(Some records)

---

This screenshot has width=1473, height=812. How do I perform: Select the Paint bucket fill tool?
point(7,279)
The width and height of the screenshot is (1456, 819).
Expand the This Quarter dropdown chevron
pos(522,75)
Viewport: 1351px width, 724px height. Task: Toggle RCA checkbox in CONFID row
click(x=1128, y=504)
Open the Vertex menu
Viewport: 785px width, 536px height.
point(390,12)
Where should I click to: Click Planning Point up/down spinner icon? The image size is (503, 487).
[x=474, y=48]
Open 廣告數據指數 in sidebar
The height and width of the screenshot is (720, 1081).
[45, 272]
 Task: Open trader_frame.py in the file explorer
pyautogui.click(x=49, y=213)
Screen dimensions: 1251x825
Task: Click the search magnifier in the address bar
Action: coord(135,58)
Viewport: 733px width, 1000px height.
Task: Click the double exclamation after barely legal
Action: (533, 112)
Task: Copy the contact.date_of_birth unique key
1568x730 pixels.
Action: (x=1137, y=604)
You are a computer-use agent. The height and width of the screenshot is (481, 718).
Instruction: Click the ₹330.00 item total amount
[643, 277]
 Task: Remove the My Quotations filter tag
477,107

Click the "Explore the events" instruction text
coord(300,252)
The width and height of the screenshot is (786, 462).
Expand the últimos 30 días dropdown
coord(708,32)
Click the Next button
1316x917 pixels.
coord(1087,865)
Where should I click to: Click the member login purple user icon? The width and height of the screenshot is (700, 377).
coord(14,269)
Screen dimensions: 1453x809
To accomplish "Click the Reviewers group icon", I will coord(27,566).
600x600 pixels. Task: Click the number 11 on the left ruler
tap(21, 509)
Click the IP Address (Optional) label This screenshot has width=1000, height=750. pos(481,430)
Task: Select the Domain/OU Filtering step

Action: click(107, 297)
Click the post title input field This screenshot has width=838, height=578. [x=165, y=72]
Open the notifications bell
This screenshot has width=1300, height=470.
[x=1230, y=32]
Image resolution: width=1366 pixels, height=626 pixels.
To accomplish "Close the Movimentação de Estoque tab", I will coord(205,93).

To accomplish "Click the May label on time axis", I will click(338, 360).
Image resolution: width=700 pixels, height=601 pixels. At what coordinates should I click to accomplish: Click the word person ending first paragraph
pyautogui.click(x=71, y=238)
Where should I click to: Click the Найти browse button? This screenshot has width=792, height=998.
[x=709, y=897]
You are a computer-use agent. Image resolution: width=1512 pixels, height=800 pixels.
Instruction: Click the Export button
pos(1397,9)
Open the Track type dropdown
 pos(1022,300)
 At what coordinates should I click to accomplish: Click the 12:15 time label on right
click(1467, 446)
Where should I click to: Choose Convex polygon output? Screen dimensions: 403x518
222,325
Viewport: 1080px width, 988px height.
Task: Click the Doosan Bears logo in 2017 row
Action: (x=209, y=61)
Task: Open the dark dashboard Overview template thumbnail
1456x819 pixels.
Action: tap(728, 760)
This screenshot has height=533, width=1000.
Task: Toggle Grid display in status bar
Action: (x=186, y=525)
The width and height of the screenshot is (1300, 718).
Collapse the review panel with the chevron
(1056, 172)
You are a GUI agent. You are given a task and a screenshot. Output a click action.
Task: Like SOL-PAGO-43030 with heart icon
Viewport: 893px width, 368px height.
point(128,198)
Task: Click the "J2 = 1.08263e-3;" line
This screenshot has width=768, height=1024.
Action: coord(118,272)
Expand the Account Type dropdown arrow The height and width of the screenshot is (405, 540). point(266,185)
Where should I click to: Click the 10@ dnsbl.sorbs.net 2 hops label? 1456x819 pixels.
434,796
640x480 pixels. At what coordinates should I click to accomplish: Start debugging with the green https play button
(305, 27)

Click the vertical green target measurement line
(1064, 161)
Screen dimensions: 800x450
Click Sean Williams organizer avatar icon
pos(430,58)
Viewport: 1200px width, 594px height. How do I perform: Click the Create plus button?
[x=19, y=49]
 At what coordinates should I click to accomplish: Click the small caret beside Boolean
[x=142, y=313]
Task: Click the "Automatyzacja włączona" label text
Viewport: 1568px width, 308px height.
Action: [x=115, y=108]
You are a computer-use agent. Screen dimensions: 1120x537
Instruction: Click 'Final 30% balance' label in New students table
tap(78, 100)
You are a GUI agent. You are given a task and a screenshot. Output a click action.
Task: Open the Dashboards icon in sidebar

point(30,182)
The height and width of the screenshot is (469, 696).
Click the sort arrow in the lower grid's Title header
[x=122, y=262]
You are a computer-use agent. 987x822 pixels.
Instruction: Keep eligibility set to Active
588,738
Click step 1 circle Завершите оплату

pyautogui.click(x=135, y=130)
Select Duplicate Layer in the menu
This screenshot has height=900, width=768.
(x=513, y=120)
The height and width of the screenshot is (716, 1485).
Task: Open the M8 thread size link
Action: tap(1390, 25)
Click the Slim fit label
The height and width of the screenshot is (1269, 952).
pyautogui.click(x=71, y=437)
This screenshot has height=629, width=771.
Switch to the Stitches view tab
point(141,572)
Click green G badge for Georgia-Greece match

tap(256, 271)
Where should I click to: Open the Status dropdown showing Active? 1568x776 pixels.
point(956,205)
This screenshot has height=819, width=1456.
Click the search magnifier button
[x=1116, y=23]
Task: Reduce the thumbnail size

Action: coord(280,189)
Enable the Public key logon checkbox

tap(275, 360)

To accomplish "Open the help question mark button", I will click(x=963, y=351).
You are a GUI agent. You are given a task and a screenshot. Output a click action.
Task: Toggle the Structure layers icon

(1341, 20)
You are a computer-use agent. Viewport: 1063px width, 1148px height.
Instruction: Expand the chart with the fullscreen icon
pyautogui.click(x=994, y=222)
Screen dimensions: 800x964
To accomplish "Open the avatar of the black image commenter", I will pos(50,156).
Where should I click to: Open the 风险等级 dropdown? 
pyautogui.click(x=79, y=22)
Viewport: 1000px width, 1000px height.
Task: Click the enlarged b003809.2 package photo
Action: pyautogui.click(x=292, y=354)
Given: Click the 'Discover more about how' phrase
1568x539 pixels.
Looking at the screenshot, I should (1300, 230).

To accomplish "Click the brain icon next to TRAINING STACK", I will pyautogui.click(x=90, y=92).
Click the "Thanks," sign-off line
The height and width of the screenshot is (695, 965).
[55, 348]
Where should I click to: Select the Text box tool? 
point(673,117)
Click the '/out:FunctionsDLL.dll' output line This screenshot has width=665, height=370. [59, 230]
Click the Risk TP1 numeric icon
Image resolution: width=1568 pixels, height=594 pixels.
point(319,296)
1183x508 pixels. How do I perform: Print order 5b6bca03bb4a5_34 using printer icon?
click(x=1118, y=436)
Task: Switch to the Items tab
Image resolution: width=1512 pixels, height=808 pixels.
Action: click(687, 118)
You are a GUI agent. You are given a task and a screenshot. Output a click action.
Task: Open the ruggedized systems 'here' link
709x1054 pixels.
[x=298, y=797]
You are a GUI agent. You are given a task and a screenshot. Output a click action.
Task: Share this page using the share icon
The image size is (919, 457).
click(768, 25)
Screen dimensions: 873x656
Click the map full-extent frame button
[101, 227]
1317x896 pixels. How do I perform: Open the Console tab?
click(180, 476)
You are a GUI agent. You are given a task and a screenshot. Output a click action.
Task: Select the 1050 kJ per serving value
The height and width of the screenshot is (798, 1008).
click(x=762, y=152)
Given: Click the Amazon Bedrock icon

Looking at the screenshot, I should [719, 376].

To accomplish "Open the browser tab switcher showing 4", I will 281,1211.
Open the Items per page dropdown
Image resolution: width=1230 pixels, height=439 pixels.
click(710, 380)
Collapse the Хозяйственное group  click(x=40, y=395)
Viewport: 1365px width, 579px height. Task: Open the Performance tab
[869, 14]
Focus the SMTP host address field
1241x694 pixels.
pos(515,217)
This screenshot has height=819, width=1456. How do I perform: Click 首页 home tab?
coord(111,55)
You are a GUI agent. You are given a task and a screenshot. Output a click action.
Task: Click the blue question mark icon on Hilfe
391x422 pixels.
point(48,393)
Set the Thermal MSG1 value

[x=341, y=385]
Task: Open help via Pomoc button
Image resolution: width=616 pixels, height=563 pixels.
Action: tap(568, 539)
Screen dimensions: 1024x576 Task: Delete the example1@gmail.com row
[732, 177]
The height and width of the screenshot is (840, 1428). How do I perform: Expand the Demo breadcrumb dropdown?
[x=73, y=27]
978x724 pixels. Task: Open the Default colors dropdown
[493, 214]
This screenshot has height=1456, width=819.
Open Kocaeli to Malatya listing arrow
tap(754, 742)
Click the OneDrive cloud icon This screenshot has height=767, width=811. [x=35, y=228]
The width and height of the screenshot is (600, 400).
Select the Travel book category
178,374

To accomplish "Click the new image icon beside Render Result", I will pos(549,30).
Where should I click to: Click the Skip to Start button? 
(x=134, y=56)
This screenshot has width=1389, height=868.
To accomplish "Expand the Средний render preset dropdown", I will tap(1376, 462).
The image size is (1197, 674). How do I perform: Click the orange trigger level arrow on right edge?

---

Please retype everything from the line containing "978x724 pixels. Task: Open" down to the final line of the rows, both included.

978x724 pixels. Task: Open the Default colors dropdown
[493, 214]
This screenshot has height=1456, width=819.
Open Kocaeli to Malatya listing arrow
tap(754, 742)
Click the OneDrive cloud icon This screenshot has height=767, width=811. [x=35, y=228]
The width and height of the screenshot is (600, 400).
Select the Travel book category
178,374

To accomplish "Click the new image icon beside Render Result", I will pos(549,30).
Where should I click to: Click the Skip to Start button? 
(x=134, y=56)
This screenshot has width=1389, height=868.
To accomplish "Expand the Средний render preset dropdown", I will tap(1376, 462).
The image size is (1197, 674). How do I perform: Click the orange trigger level arrow on right edge?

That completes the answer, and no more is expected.